[STORED DATA]

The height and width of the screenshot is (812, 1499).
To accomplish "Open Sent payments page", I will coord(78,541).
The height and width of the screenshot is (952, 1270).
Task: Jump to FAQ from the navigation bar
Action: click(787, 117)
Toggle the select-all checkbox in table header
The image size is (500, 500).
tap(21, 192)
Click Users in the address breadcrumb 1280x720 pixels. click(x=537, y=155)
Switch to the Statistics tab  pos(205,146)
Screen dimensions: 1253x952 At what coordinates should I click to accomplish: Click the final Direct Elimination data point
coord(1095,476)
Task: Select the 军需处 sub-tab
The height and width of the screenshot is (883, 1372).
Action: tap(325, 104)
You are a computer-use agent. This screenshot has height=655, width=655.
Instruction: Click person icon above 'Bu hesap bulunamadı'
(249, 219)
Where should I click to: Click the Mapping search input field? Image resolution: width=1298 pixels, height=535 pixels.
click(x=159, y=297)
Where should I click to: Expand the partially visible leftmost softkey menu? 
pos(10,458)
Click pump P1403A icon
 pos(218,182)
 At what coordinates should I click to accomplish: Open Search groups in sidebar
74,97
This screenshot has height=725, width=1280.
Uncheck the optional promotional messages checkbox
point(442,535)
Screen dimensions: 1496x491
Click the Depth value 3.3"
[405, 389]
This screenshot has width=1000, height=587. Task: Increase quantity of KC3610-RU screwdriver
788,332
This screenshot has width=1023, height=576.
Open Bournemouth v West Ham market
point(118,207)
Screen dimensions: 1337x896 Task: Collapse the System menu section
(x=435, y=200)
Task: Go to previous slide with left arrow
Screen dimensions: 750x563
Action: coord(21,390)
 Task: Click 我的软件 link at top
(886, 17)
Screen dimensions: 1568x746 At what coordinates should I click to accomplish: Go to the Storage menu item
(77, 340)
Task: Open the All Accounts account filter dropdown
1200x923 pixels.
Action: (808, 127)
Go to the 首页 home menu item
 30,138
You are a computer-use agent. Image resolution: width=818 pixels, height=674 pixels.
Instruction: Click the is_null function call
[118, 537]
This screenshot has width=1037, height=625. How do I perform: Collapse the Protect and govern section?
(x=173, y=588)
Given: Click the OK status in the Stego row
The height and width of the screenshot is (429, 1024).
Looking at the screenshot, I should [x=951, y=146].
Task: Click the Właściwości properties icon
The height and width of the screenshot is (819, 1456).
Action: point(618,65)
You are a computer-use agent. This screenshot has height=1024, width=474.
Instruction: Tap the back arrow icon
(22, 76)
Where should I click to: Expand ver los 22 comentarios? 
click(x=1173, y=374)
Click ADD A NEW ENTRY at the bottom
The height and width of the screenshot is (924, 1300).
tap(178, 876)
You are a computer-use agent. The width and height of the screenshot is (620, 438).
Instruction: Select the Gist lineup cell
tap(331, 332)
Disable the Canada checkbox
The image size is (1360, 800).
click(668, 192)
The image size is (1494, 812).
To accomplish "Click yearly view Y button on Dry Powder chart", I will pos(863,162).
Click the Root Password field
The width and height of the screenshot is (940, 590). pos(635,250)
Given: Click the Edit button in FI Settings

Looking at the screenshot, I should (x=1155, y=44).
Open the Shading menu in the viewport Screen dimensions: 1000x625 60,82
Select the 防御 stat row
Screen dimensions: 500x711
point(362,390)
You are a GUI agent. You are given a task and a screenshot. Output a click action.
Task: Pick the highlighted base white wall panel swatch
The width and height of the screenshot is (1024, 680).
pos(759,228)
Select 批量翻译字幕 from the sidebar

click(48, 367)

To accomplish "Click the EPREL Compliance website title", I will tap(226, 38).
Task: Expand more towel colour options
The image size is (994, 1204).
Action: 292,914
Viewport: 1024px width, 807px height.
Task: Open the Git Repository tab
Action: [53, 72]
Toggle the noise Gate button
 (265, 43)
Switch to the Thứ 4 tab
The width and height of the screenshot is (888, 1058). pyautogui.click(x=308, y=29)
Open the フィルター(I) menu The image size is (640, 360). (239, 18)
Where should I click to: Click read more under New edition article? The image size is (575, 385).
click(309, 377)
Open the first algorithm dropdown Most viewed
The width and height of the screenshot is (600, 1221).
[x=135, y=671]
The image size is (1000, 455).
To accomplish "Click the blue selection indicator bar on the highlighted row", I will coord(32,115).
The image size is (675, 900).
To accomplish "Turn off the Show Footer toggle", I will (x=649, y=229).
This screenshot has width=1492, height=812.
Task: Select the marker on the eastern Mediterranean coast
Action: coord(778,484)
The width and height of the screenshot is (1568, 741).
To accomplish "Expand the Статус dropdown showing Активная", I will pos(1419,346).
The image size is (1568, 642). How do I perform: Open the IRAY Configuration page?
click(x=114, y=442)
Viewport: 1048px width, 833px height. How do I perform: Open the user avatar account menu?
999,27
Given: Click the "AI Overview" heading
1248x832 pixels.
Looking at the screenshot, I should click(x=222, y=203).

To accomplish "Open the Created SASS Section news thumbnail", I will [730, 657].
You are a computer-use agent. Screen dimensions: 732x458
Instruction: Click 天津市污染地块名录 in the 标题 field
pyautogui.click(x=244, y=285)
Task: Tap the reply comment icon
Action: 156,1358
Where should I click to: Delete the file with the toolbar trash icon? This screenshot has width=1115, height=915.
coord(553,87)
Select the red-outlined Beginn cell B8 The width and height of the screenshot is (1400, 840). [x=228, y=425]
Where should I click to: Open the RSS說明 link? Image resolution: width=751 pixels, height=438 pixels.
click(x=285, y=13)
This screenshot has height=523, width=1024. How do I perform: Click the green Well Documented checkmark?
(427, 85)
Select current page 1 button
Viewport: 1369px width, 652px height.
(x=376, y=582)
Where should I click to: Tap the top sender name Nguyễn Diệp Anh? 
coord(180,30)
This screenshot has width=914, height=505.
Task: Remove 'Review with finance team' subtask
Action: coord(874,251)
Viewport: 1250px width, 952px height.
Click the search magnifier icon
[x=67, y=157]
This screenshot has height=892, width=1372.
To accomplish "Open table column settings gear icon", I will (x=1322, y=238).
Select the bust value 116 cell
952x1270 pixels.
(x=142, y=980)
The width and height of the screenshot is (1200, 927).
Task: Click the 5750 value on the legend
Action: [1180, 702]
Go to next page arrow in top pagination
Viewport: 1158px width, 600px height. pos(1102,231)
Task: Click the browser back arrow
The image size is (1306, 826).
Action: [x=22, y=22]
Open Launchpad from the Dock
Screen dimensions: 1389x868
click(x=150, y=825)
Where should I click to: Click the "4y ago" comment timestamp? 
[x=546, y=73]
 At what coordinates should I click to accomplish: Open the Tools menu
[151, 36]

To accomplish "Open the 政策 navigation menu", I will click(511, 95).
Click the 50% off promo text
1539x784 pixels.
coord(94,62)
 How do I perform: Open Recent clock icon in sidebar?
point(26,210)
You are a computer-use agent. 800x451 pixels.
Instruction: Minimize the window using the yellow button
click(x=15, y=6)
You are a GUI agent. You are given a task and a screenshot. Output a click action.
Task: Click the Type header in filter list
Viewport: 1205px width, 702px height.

[/STORED DATA]

WHAT IS BEING ASKED: Output each line of the material above. Nothing should differ from the original.

EXERCISE RESPONSE:
The height and width of the screenshot is (812, 1499).
To accomplish "Open Sent payments page", I will coord(78,541).
The height and width of the screenshot is (952, 1270).
Task: Jump to FAQ from the navigation bar
Action: click(787, 117)
Toggle the select-all checkbox in table header
The image size is (500, 500).
tap(21, 192)
Click Users in the address breadcrumb 1280x720 pixels. click(x=537, y=155)
Switch to the Statistics tab  pos(205,146)
Screen dimensions: 1253x952 At what coordinates should I click to accomplish: Click the final Direct Elimination data point
coord(1095,476)
Task: Select the 军需处 sub-tab
The height and width of the screenshot is (883, 1372).
Action: tap(325, 104)
You are a computer-use agent. This screenshot has height=655, width=655.
Instruction: Click person icon above 'Bu hesap bulunamadı'
(249, 219)
Where should I click to: Click the Mapping search input field? Image resolution: width=1298 pixels, height=535 pixels.
click(x=159, y=297)
Where should I click to: Expand the partially visible leftmost softkey menu? 
pos(10,458)
Click pump P1403A icon
 pos(218,182)
 At what coordinates should I click to accomplish: Open Search groups in sidebar
74,97
This screenshot has height=725, width=1280.
Uncheck the optional promotional messages checkbox
point(442,535)
Screen dimensions: 1496x491
Click the Depth value 3.3"
[405, 389]
This screenshot has width=1000, height=587. Task: Increase quantity of KC3610-RU screwdriver
788,332
This screenshot has width=1023, height=576.
Open Bournemouth v West Ham market
point(118,207)
Screen dimensions: 1337x896 Task: Collapse the System menu section
(x=435, y=200)
Task: Go to previous slide with left arrow
Screen dimensions: 750x563
Action: coord(21,390)
 Task: Click 我的软件 link at top
(886, 17)
Screen dimensions: 1568x746 At what coordinates should I click to accomplish: Go to the Storage menu item
(77, 340)
Task: Open the All Accounts account filter dropdown
1200x923 pixels.
Action: (808, 127)
Go to the 首页 home menu item
 30,138
You are a computer-use agent. Image resolution: width=818 pixels, height=674 pixels.
Instruction: Click the is_null function call
[118, 537]
This screenshot has width=1037, height=625. How do I perform: Collapse the Protect and govern section?
(x=173, y=588)
Given: Click the OK status in the Stego row
The height and width of the screenshot is (429, 1024).
Looking at the screenshot, I should [x=951, y=146].
Task: Click the Właściwości properties icon
The height and width of the screenshot is (819, 1456).
Action: point(618,65)
You are a computer-use agent. This screenshot has height=1024, width=474.
Instruction: Tap the back arrow icon
(22, 76)
Where should I click to: Expand ver los 22 comentarios? 
click(x=1173, y=374)
Click ADD A NEW ENTRY at the bottom
The height and width of the screenshot is (924, 1300).
tap(178, 876)
You are a computer-use agent. The width and height of the screenshot is (620, 438).
Instruction: Select the Gist lineup cell
tap(331, 332)
Disable the Canada checkbox
The image size is (1360, 800).
click(668, 192)
The image size is (1494, 812).
To accomplish "Click yearly view Y button on Dry Powder chart", I will pos(863,162).
Click the Root Password field
The width and height of the screenshot is (940, 590). pos(635,250)
Given: Click the Edit button in FI Settings

Looking at the screenshot, I should (x=1155, y=44).
Open the Shading menu in the viewport Screen dimensions: 1000x625 60,82
Select the 防御 stat row
Screen dimensions: 500x711
point(362,390)
You are a GUI agent. You are given a task and a screenshot. Output a click action.
Task: Pick the highlighted base white wall panel swatch
The width and height of the screenshot is (1024, 680).
pos(759,228)
Select 批量翻译字幕 from the sidebar

click(48, 367)

To accomplish "Click the EPREL Compliance website title", I will tap(226, 38).
Task: Expand more towel colour options
The image size is (994, 1204).
Action: 292,914
Viewport: 1024px width, 807px height.
Task: Open the Git Repository tab
Action: [53, 72]
Toggle the noise Gate button
 (265, 43)
Switch to the Thứ 4 tab
The width and height of the screenshot is (888, 1058). pyautogui.click(x=308, y=29)
Open the フィルター(I) menu The image size is (640, 360). (239, 18)
Where should I click to: Click read more under New edition article? The image size is (575, 385).
click(309, 377)
Open the first algorithm dropdown Most viewed
The width and height of the screenshot is (600, 1221).
[x=135, y=671]
The image size is (1000, 455).
To accomplish "Click the blue selection indicator bar on the highlighted row", I will coord(32,115).
The image size is (675, 900).
To accomplish "Turn off the Show Footer toggle", I will (x=649, y=229).
This screenshot has width=1492, height=812.
Task: Select the marker on the eastern Mediterranean coast
Action: coord(778,484)
The width and height of the screenshot is (1568, 741).
To accomplish "Expand the Статус dropdown showing Активная", I will pos(1419,346).
The image size is (1568, 642). How do I perform: Open the IRAY Configuration page?
click(x=114, y=442)
Viewport: 1048px width, 833px height. How do I perform: Open the user avatar account menu?
999,27
Given: Click the "AI Overview" heading
1248x832 pixels.
Looking at the screenshot, I should click(x=222, y=203).

To accomplish "Open the Created SASS Section news thumbnail", I will [730, 657].
You are a computer-use agent. Screen dimensions: 732x458
Instruction: Click 天津市污染地块名录 in the 标题 field
pyautogui.click(x=244, y=285)
Task: Tap the reply comment icon
Action: 156,1358
Where should I click to: Delete the file with the toolbar trash icon? This screenshot has width=1115, height=915.
coord(553,87)
Select the red-outlined Beginn cell B8 The width and height of the screenshot is (1400, 840). [x=228, y=425]
Where should I click to: Open the RSS說明 link? Image resolution: width=751 pixels, height=438 pixels.
click(x=285, y=13)
This screenshot has height=523, width=1024. How do I perform: Click the green Well Documented checkmark?
(427, 85)
Select current page 1 button
Viewport: 1369px width, 652px height.
(x=376, y=582)
Where should I click to: Tap the top sender name Nguyễn Diệp Anh? 
coord(180,30)
This screenshot has width=914, height=505.
Task: Remove 'Review with finance team' subtask
Action: coord(874,251)
Viewport: 1250px width, 952px height.
Click the search magnifier icon
[x=67, y=157]
This screenshot has height=892, width=1372.
To accomplish "Open table column settings gear icon", I will (x=1322, y=238).
Select the bust value 116 cell
952x1270 pixels.
(x=142, y=980)
The width and height of the screenshot is (1200, 927).
Task: Click the 5750 value on the legend
Action: [1180, 702]
Go to next page arrow in top pagination
Viewport: 1158px width, 600px height. pos(1102,231)
Task: Click the browser back arrow
The image size is (1306, 826).
Action: [x=22, y=22]
Open Launchpad from the Dock
Screen dimensions: 1389x868
click(x=150, y=825)
Where should I click to: Click the "4y ago" comment timestamp? 
[x=546, y=73]
 At what coordinates should I click to accomplish: Open the Tools menu
[151, 36]

To accomplish "Open the 政策 navigation menu", I will click(511, 95).
Click the 50% off promo text
1539x784 pixels.
coord(94,62)
 How do I perform: Open Recent clock icon in sidebar?
point(26,210)
You are a computer-use agent. 800x451 pixels.
Instruction: Minimize the window using the yellow button
click(x=15, y=6)
You are a GUI agent. You are given a task and a screenshot. Output a click action.
Task: Click the Type header in filter list
Viewport: 1205px width, 702px height.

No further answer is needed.